■ **AIM OF THE EXERCISE**: For each line of the listing below that contains the string "editor", copy the line.
◇ ◇ ◇ ◇ ◇
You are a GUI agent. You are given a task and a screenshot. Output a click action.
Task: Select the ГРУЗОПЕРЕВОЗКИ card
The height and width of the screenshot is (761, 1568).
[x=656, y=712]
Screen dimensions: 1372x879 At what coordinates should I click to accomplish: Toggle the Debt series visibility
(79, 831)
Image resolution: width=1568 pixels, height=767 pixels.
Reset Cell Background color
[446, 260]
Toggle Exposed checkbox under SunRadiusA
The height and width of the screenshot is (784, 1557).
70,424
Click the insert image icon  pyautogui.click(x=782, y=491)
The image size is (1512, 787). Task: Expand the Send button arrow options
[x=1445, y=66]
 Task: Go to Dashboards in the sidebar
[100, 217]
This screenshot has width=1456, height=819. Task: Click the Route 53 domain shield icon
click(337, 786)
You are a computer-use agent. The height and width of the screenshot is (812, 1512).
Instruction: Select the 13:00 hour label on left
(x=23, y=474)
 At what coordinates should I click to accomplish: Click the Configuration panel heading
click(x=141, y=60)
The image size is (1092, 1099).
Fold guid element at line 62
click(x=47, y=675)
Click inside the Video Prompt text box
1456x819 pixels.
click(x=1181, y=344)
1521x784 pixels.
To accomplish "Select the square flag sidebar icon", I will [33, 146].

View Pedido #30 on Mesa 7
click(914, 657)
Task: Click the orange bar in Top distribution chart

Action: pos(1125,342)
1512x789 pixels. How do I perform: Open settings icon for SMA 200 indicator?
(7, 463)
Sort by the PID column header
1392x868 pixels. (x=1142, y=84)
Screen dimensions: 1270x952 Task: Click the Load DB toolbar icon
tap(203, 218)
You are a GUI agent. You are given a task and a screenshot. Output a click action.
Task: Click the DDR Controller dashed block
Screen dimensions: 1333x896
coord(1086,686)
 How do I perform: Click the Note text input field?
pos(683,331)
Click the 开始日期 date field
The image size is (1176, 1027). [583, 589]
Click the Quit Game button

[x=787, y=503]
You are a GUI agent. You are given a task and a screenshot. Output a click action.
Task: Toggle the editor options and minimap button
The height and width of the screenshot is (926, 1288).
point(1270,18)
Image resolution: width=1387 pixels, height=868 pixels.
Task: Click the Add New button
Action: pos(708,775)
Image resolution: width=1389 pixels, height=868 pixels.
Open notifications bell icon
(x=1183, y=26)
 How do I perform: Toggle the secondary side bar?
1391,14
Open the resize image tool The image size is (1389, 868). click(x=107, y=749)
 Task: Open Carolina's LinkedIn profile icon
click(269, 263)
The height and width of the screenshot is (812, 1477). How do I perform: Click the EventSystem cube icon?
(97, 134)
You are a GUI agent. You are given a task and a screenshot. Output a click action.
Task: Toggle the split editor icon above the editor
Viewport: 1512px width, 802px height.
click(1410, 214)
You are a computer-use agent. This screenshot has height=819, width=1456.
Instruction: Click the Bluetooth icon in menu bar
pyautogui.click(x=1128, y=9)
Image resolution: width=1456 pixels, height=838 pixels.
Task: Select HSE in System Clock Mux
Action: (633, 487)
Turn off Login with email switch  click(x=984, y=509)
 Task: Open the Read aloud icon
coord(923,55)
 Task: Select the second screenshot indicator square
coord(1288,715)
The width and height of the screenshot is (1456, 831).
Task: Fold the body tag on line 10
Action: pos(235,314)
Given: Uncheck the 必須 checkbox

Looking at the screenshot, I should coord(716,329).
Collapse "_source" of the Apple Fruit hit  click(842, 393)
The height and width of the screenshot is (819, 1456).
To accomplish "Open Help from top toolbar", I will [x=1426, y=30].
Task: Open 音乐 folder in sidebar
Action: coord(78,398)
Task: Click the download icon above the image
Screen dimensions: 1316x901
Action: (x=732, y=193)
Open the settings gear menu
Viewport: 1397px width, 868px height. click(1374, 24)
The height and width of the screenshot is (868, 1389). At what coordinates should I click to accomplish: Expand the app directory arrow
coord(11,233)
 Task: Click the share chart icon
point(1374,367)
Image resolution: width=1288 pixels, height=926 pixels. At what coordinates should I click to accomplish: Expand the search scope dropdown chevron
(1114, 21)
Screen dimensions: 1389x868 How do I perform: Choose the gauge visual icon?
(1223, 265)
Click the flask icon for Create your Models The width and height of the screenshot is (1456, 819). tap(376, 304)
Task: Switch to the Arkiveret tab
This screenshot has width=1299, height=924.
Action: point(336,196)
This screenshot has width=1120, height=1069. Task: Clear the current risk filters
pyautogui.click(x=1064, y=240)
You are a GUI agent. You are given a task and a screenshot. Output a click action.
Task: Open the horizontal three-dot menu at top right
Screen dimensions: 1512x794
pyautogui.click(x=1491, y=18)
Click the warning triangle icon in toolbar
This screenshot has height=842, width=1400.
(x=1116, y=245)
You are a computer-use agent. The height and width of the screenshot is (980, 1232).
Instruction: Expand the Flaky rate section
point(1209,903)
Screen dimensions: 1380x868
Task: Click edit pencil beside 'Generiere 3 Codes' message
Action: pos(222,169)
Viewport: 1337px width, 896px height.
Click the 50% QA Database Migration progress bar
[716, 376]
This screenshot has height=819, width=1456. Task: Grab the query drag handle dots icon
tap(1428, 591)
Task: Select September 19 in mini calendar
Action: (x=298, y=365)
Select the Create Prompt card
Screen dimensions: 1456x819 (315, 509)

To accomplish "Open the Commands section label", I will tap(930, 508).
◇ ◇ ◇ ◇ ◇
■ **ANSWER TO THE EXERCISE**:
Task: Toggle the editor options and minimap button
Task: Toggle the split editor icon above the editor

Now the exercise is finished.